= SoCo Music Project =

Not-for-profit community music organisation

The SoCo Music Project is a not-for-profit community music organisation based in Southampton.
The name SoCo is an acronym of "Southampton Community".

==History==
SoCo Music Project was set up by sound engineers John Haughton and Matt Salvage, seeking to provide opportunities for young people in music in the city.

==Establishments==

===Hightown Studios===
In 2009, SoCo Music Project secured a £50,000 grant by winning ITV Meridian's Peoples Millions The studios will be open top the local community and provide access to a programme of workshops and activities in areas such as live music, recording, music technology, film editing, internet radio and podcasting. The studios are currently under construction and will be a part of the existing Hightown Youth Centre in Thornhill.

===SoCo Creative Hub===
SoCo Music Project own and run the SoCo Creative Hub in the Bargate Shopping Centre in Southampton, which opened in June 2010. The hub contains a stage where live music is performed, recording spaces, instruments and Apple Mac computers. Workshops in subject areas such as music, film, photography and art are offered at the hub. The hub is run by a small group of full and part-time workers and a team of volunteers. The hub runs on a pay-on-entry basis and also offers membership options. Two new recording studios are currently under construction.

Due to the bargate being shut down, SoCo no longer has a placement there, they are considering several other locations in Southampton.

==Current work==

===Radio SoCo===
SoCo Music Project has applied for a grant from the Co-Operative initiative for a potential new Radio Station. The station would run as an internet radio station.

===Film work===
SoCo Music Project regularly posts ‘Balcony Session’ videos on video sharing site YouTube, filmed on location at the Creative Hub.

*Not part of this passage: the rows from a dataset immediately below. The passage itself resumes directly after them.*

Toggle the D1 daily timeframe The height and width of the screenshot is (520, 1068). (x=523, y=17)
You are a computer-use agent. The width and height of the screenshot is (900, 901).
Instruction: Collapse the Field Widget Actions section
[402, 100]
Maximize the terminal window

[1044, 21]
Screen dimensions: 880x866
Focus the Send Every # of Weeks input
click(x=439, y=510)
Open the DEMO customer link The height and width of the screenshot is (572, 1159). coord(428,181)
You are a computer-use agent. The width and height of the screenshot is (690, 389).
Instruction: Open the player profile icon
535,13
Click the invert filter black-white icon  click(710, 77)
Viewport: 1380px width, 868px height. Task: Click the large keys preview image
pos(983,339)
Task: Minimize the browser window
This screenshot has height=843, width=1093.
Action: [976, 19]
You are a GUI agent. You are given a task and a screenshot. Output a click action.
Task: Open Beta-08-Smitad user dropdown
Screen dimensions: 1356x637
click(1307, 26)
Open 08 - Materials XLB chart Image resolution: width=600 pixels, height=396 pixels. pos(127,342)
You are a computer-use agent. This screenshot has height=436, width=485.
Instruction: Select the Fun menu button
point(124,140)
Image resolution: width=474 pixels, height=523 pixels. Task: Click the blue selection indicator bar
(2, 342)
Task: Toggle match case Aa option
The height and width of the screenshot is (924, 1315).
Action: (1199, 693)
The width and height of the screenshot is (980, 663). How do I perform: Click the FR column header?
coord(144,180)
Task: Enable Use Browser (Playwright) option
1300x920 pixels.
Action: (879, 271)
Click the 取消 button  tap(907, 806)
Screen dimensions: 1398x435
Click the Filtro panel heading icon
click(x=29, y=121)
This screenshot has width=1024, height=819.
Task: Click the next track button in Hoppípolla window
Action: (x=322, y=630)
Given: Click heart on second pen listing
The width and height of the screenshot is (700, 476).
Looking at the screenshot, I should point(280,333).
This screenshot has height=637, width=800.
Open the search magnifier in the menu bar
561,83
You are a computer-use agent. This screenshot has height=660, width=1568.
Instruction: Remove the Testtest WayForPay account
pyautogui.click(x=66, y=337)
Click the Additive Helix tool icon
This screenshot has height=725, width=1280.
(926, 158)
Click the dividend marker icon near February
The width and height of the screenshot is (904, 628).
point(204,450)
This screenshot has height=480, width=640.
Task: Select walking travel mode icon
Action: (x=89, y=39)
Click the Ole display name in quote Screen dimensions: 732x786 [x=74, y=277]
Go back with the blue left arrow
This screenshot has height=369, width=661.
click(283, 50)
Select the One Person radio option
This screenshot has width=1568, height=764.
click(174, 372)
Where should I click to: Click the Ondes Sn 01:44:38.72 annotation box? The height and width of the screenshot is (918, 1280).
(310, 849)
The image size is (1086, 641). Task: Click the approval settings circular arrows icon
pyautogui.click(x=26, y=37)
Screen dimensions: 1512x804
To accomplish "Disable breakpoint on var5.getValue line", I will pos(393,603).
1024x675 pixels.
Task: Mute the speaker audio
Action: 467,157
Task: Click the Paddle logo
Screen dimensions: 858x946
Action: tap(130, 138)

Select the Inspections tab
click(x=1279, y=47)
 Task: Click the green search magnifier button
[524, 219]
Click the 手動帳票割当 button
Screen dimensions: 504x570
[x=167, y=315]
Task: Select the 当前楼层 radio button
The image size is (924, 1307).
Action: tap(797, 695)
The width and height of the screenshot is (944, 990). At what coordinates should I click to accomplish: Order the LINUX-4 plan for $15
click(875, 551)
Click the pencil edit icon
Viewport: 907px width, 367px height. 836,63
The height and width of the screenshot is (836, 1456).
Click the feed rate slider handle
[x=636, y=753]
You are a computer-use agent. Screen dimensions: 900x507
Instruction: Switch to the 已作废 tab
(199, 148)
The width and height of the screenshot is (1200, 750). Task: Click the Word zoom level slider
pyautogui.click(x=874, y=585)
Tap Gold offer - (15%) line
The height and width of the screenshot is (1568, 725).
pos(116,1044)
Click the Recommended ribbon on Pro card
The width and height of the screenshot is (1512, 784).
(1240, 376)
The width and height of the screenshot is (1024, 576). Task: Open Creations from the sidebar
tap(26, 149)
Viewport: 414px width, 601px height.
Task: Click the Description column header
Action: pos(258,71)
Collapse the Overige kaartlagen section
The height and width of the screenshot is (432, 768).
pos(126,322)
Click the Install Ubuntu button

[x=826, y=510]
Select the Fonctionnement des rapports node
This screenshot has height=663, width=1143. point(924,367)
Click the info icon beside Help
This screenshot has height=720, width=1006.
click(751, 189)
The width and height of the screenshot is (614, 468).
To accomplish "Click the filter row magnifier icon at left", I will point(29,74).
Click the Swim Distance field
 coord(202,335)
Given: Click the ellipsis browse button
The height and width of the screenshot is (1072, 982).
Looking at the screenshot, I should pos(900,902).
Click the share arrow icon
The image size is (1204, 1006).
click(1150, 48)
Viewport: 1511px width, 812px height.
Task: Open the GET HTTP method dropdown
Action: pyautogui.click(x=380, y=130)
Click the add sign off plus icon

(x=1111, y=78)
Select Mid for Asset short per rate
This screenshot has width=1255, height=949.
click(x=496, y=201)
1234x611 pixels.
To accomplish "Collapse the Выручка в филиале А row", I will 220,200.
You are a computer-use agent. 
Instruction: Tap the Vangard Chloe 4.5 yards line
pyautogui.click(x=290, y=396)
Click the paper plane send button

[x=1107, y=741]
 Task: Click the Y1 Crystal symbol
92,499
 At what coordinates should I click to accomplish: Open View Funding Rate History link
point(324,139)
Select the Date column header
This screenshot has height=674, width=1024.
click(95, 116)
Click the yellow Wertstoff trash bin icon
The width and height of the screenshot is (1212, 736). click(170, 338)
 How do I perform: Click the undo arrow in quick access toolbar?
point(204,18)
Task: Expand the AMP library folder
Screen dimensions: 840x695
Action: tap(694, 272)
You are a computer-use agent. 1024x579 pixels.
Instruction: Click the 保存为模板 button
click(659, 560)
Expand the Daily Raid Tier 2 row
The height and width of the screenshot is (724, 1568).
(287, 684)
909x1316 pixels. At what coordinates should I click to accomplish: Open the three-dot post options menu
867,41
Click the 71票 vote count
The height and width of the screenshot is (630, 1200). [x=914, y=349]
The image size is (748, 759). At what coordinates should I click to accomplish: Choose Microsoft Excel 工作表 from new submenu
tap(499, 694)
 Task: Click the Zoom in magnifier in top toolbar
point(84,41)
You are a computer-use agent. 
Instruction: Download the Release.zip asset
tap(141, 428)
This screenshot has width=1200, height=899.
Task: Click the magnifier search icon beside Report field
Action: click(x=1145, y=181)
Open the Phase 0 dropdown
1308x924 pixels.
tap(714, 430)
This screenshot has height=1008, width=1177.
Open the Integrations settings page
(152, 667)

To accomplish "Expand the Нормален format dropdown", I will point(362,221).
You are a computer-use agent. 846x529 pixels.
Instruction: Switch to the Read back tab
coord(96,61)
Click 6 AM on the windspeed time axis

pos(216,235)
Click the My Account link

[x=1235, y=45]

The hub is also home to City Eye's weekly filmmaking club and in late 2010 the hub was a major venue during Southampton Film Week.

==Events==
- Southampton Mela Festival
- K2 Festival
- The Lost Hour
- Romsey Radio Station – SoCo Music Project helped to set up a Radio Station within The Romsey School.
- Contact Festival

==Partnerships==
SoCo Music Project works with other local arts organisations including City Eye, Art Asia, A space, Find Your Talent, the Nuffield Theatre and the John Hansard Gallery. The organisation also has links with Southampton Solent University and the University of Southampton.